This week marks the deadline for New York City’s Jewish and other non-public schools to apply for a groundbreaking security program in which the city will pay for security guards – just as it does for public schools. The new program the first of its kind in the country, was spearheaded by City Councilman David Greenfield and Teach NYS, a project of the Orthodox Union Advocacy Center.
In New York City, more than 200,000 children in pre-K-12th grade — 18.1 percent of the city’s school population — are enrolled in Jewish day schools and yeshivas and Catholic, Muslim and other non-public schools. Yet until this year, after the city council passed Local Law 2, non-public schools had to dig into their often already-strained coffers to get the same protection the city affords public schools.
The new law, which the city council overwhelmingly approved in December 2015, puts aside almost $20 million to pay for the security guards. The protection comes at a time that religious schools and institutions are increasingly coming under threat nationwide.

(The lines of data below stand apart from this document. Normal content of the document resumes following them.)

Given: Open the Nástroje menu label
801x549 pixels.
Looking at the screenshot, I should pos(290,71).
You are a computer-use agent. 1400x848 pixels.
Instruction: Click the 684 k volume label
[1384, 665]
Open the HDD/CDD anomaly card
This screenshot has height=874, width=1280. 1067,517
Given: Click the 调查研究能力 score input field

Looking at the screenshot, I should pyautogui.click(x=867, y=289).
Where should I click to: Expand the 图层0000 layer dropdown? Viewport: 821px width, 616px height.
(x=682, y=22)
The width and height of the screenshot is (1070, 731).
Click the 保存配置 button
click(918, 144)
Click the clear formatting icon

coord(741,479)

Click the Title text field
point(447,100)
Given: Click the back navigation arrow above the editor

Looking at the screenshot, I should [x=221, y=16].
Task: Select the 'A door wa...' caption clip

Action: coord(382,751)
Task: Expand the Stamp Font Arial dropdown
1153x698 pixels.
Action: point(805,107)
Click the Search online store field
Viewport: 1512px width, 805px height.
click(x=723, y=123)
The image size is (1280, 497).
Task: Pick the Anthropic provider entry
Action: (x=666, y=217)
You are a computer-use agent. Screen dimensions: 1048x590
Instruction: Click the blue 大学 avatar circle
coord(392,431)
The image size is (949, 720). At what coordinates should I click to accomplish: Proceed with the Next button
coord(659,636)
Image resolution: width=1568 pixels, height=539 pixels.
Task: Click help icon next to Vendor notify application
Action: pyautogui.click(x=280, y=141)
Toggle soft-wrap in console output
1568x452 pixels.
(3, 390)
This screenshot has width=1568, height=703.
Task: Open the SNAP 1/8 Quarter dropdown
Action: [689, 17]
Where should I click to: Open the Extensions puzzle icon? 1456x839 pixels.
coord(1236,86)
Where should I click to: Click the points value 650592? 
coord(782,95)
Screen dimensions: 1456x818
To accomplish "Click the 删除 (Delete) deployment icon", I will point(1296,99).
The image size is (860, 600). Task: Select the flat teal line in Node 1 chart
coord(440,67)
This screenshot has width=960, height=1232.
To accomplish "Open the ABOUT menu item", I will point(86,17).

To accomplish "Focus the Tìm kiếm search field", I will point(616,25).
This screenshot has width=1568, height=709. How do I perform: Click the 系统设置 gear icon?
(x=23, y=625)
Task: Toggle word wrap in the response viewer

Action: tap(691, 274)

“I fought for years to bring security guards to non-public schools because every student has the right to a safe place to learn,” Greenfield said. “After five years of hard work, I’m thrilled that I have been able to realize my vision of making New York’s non-public schools safe for all students. I want to thank Teach NYS for their tireless support and advocacy in helping me to make this happen.”
Security guards are a basic necessity to protect children at school, said Morris Tabush, a parent at Barkai Yeshivah in the Midwood section of Brooklyn. While Barkai Yeshivah has had security personnel on site for a couple of years, Tabush said, “It has always been a financial burden. In the yeshiva world, money is always extremely tight.
“So much of our budget goes to financial assistance,” Tabush said. “So to be able to get this help from the city is a huge boost. And I’m grateful to Teach NYS for the tremendous work it did, and continues to do for the Orthodox community and the Jewish community at large.”
Rabbi Pinchas Avruch, executive director of Bais Yaakov Academy of Queens, echoed that sentiment.
“The idea of having security guards at the school came up numerous times but there wasn’t a great urgency, Avruch said. “Then the San Bernardino tragedy happened. And it quickly became a priority.” After all, he said, “every child has the right to a safe school environment.”
Said Allen Fagin, the Orthodox Union’s executive vice president, “Now, more than ever, with families increasingly concerned about security, all kids deserve a safe learning environment and this law helps provide that.”
Local Law 2 allocates $19.8 million in city funding in the first year for non-public schools to train and hire unarmed, licensed, private security guards at schools with at least 300 students, with one additional officer per each 500 students. A school with 2,000 students, for example, would be provided five guards.
OU Advocacy’s work to increase safety for our community extends far beyond schools; in 2005, Nathan Diament, executive director of OU Advocacy, spearheaded the creation of the U.S. Department of Homeland Security’s Nonprofit Security Grant Program to help secure synagogues, Jewish day schools and other nonprofits. And every year, OU Advocacy works with partners in Congress to ensure the NPSG is funded.
Since its inception, the federal program has awarded more than $175 million in grants. This past spring, 66 Jewish schools and shuls in and around New York City alone received $5.2 million of the $20 million in grants in this year’s allocation.
That funding, combined with another $13.5 million delivered to non-public schools under New York State’s “SAFE Act” from 2013-2015 – roughly 40 percent to Jewish schools – is enabling Jewish day schools across the state to make their buildings safer. For this year, the state has allocated another $15 million to non-public schools under the SAFE Act.
“Both Jewish schools as well as synagogues have to balance between keeping the attendees safe and buildings secure, and offering a welcoming environment,” said Maury Litwack, OU Advocacy’s director of state political affairs. “We are now in a much better position to do so with these new provisions in effect.”